■ **WHAT THE TASK ASKS**
Rewrite every row below as a JSON list of strings, with one string per line and no blank lines.

■ **ROWS**
#####

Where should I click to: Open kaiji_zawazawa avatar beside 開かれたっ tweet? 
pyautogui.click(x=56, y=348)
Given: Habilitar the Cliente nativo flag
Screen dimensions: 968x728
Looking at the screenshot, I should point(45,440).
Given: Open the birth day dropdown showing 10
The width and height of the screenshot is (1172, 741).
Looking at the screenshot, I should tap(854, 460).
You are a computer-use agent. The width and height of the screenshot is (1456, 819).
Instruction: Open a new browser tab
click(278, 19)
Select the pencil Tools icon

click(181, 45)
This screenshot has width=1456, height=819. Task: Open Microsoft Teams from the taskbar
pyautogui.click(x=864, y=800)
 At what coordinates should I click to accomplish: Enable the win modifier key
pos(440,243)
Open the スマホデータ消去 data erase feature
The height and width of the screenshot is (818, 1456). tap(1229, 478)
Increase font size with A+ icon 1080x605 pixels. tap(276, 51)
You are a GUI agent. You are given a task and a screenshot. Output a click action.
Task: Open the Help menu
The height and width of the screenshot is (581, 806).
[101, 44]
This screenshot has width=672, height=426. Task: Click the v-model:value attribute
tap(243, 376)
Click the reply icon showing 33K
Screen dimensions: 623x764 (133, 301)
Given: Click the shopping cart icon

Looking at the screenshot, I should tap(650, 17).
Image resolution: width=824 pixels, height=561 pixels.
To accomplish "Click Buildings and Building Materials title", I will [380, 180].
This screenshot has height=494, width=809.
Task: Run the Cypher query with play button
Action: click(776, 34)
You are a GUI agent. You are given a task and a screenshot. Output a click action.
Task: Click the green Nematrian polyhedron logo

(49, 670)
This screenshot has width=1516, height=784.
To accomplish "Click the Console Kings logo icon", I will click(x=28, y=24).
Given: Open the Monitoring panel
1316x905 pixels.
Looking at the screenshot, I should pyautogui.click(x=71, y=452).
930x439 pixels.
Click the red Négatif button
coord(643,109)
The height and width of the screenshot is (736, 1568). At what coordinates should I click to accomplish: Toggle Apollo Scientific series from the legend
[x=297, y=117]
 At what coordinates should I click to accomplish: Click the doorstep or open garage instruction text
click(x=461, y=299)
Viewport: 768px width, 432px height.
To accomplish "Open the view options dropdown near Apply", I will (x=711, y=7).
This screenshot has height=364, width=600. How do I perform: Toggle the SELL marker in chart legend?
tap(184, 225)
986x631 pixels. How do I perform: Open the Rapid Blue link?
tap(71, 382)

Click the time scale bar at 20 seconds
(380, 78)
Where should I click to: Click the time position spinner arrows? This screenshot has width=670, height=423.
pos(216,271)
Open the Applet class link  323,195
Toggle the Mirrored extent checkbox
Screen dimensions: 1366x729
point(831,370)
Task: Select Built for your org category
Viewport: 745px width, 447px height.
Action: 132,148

#####

■ **RESULT FOR THIS TASK**
[
  "Where should I click to: Open kaiji_zawazawa avatar beside 開かれたっ tweet? ",
  "pyautogui.click(x=56, y=348)",
  "Given: Habilitar the Cliente nativo flag",
  "Screen dimensions: 968x728",
  "Looking at the screenshot, I should point(45,440).",
  "Given: Open the birth day dropdown showing 10",
  "The width and height of the screenshot is (1172, 741).",
  "Looking at the screenshot, I should tap(854, 460).",
  "You are a computer-use agent. The width and height of the screenshot is (1456, 819).",
  "Instruction: Open a new browser tab",
  "click(278, 19)",
  "Select the pencil Tools icon",
  "click(181, 45)",
  "This screenshot has width=1456, height=819. Task: Open Microsoft Teams from the taskbar",
  "pyautogui.click(x=864, y=800)",
  " At what coordinates should I click to accomplish: Enable the win modifier key",
  "pos(440,243)",
  "Open the スマホデータ消去 data erase feature",
  "The height and width of the screenshot is (818, 1456). tap(1229, 478)",
  "Increase font size with A+ icon 1080x605 pixels. tap(276, 51)",
  "You are a GUI agent. You are given a task and a screenshot. Output a click action.",
  "Task: Open the Help menu",
  "The height and width of the screenshot is (581, 806).",
  "[101, 44]",
  "This screenshot has width=672, height=426. Task: Click the v-model:value attribute",
  "tap(243, 376)",
  "Click the reply icon showing 33K",
  "Screen dimensions: 623x764 (133, 301)",
  "Given: Click the shopping cart icon",
  "Looking at the screenshot, I should tap(650, 17).",
  "Image resolution: width=824 pixels, height=561 pixels.",
  "To accomplish \"Click Buildings and Building Materials title\", I will [380, 180].",
  "This screenshot has height=494, width=809.",
  "Task: Run the Cypher query with play button",
  "Action: click(776, 34)",
  "You are a GUI agent. You are given a task and a screenshot. Output a click action.",
  "Task: Click the green Nematrian polyhedron logo",
  "(49, 670)",
  "This screenshot has width=1516, height=784.",
  "To accomplish \"Click the Console Kings logo icon\", I will click(x=28, y=24).",
  "Given: Open the Monitoring panel",
  "1316x905 pixels.",
  "Looking at the screenshot, I should pyautogui.click(x=71, y=452).",
  "930x439 pixels.",
  "Click the red Négatif button",
  "coord(643,109)",
  "The height and width of the screenshot is (736, 1568). At what coordinates should I click to accomplish: Toggle Apollo Scientific series from the legend",
  "[x=297, y=117]",
  " At what coordinates should I click to accomplish: Click the doorstep or open garage instruction text",
  "click(x=461, y=299)",
  "Viewport: 768px width, 432px height.",
  "To accomplish \"Open the view options dropdown near Apply\", I will (x=711, y=7).",
  "This screenshot has height=364, width=600. How do I perform: Toggle the SELL marker in chart legend?",
  "tap(184, 225)",
  "986x631 pixels. How do I perform: Open the Rapid Blue link?",
  "tap(71, 382)",
  "Click the time scale bar at 20 seconds",
  "(380, 78)",
  "Where should I click to: Click the time position spinner arrows? This screenshot has width=670, height=423.",
  "pos(216,271)",
  "Open the Applet class link  323,195",
  "Toggle the Mirrored extent checkbox",
  "Screen dimensions: 1366x729",
  "point(831,370)",
  "Task: Select Built for your org category",
  "Viewport: 745px width, 447px height.",
  "Action: 132,148"
]